[The task] Repeat the records below word for word.

[Study material]
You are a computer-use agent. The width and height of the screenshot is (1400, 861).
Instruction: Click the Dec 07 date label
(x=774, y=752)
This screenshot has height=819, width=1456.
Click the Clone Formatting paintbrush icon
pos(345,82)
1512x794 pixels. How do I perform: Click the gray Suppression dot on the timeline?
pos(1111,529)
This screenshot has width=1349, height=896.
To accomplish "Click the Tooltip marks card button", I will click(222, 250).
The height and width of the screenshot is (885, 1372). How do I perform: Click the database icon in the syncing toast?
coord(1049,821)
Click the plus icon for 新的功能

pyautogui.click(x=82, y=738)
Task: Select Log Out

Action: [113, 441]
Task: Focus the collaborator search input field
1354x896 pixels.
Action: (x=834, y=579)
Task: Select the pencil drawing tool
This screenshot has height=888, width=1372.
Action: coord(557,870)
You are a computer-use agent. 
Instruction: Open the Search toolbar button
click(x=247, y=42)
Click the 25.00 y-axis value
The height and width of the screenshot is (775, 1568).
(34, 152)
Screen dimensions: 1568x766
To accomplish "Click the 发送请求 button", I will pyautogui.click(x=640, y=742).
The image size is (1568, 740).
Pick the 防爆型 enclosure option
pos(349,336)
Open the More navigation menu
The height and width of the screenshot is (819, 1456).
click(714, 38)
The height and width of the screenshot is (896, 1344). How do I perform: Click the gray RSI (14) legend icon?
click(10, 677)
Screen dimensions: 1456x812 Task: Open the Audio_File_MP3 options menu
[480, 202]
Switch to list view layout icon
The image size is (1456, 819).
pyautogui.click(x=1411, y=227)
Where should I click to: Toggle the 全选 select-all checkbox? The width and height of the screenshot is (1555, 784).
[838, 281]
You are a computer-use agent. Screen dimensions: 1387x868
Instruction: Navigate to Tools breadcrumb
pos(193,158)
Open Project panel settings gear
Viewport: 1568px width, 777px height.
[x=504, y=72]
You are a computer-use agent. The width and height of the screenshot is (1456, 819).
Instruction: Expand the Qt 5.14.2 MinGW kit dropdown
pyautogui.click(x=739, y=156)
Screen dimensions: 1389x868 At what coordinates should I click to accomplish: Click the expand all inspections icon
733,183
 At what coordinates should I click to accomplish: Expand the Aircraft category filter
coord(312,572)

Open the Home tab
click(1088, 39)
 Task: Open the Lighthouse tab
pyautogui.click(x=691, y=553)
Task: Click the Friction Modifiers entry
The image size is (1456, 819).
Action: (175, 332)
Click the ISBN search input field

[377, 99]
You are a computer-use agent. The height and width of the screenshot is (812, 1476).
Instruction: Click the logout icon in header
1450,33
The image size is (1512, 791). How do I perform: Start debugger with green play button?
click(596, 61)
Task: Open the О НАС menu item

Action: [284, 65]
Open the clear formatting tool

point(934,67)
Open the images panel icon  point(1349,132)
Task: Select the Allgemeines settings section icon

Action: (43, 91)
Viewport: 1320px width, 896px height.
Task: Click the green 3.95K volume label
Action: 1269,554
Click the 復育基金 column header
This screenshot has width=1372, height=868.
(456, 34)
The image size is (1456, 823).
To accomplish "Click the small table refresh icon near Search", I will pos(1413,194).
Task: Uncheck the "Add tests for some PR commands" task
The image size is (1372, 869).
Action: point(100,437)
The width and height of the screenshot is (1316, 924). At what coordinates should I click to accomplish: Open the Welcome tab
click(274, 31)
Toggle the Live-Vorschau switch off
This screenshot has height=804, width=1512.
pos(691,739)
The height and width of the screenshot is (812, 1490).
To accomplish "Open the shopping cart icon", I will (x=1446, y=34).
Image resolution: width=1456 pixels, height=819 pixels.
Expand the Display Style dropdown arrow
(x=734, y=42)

[The answer]
You are a computer-use agent. The width and height of the screenshot is (1400, 861).
Instruction: Click the Dec 07 date label
(x=774, y=752)
This screenshot has height=819, width=1456.
Click the Clone Formatting paintbrush icon
pos(345,82)
1512x794 pixels. How do I perform: Click the gray Suppression dot on the timeline?
pos(1111,529)
This screenshot has width=1349, height=896.
To accomplish "Click the Tooltip marks card button", I will click(222, 250).
The height and width of the screenshot is (885, 1372). How do I perform: Click the database icon in the syncing toast?
coord(1049,821)
Click the plus icon for 新的功能

pyautogui.click(x=82, y=738)
Task: Select Log Out

Action: [113, 441]
Task: Focus the collaborator search input field
1354x896 pixels.
Action: (x=834, y=579)
Task: Select the pencil drawing tool
This screenshot has height=888, width=1372.
Action: coord(557,870)
You are a computer-use agent. 
Instruction: Open the Search toolbar button
click(x=247, y=42)
Click the 25.00 y-axis value
The height and width of the screenshot is (775, 1568).
(34, 152)
Screen dimensions: 1568x766
To accomplish "Click the 发送请求 button", I will pyautogui.click(x=640, y=742).
The image size is (1568, 740).
Pick the 防爆型 enclosure option
pos(349,336)
Open the More navigation menu
The height and width of the screenshot is (819, 1456).
click(714, 38)
The height and width of the screenshot is (896, 1344). How do I perform: Click the gray RSI (14) legend icon?
click(10, 677)
Screen dimensions: 1456x812 Task: Open the Audio_File_MP3 options menu
[480, 202]
Switch to list view layout icon
The image size is (1456, 819).
pyautogui.click(x=1411, y=227)
Where should I click to: Toggle the 全选 select-all checkbox? The width and height of the screenshot is (1555, 784).
[838, 281]
You are a computer-use agent. Screen dimensions: 1387x868
Instruction: Navigate to Tools breadcrumb
pos(193,158)
Open Project panel settings gear
Viewport: 1568px width, 777px height.
[x=504, y=72]
You are a computer-use agent. The width and height of the screenshot is (1456, 819).
Instruction: Expand the Qt 5.14.2 MinGW kit dropdown
pyautogui.click(x=739, y=156)
Screen dimensions: 1389x868 At what coordinates should I click to accomplish: Click the expand all inspections icon
733,183
 At what coordinates should I click to accomplish: Expand the Aircraft category filter
coord(312,572)

Open the Home tab
click(1088, 39)
 Task: Open the Lighthouse tab
pyautogui.click(x=691, y=553)
Task: Click the Friction Modifiers entry
The image size is (1456, 819).
Action: (175, 332)
Click the ISBN search input field

[377, 99]
You are a computer-use agent. The height and width of the screenshot is (812, 1476).
Instruction: Click the logout icon in header
1450,33
The image size is (1512, 791). How do I perform: Start debugger with green play button?
click(596, 61)
Task: Open the О НАС menu item

Action: [284, 65]
Open the clear formatting tool

point(934,67)
Open the images panel icon  point(1349,132)
Task: Select the Allgemeines settings section icon

Action: (43, 91)
Viewport: 1320px width, 896px height.
Task: Click the green 3.95K volume label
Action: 1269,554
Click the 復育基金 column header
This screenshot has width=1372, height=868.
(456, 34)
The image size is (1456, 823).
To accomplish "Click the small table refresh icon near Search", I will pos(1413,194).
Task: Uncheck the "Add tests for some PR commands" task
The image size is (1372, 869).
Action: point(100,437)
The width and height of the screenshot is (1316, 924). At what coordinates should I click to accomplish: Open the Welcome tab
click(274, 31)
Toggle the Live-Vorschau switch off
This screenshot has height=804, width=1512.
pos(691,739)
The height and width of the screenshot is (812, 1490).
To accomplish "Open the shopping cart icon", I will (x=1446, y=34).
Image resolution: width=1456 pixels, height=819 pixels.
Expand the Display Style dropdown arrow
(x=734, y=42)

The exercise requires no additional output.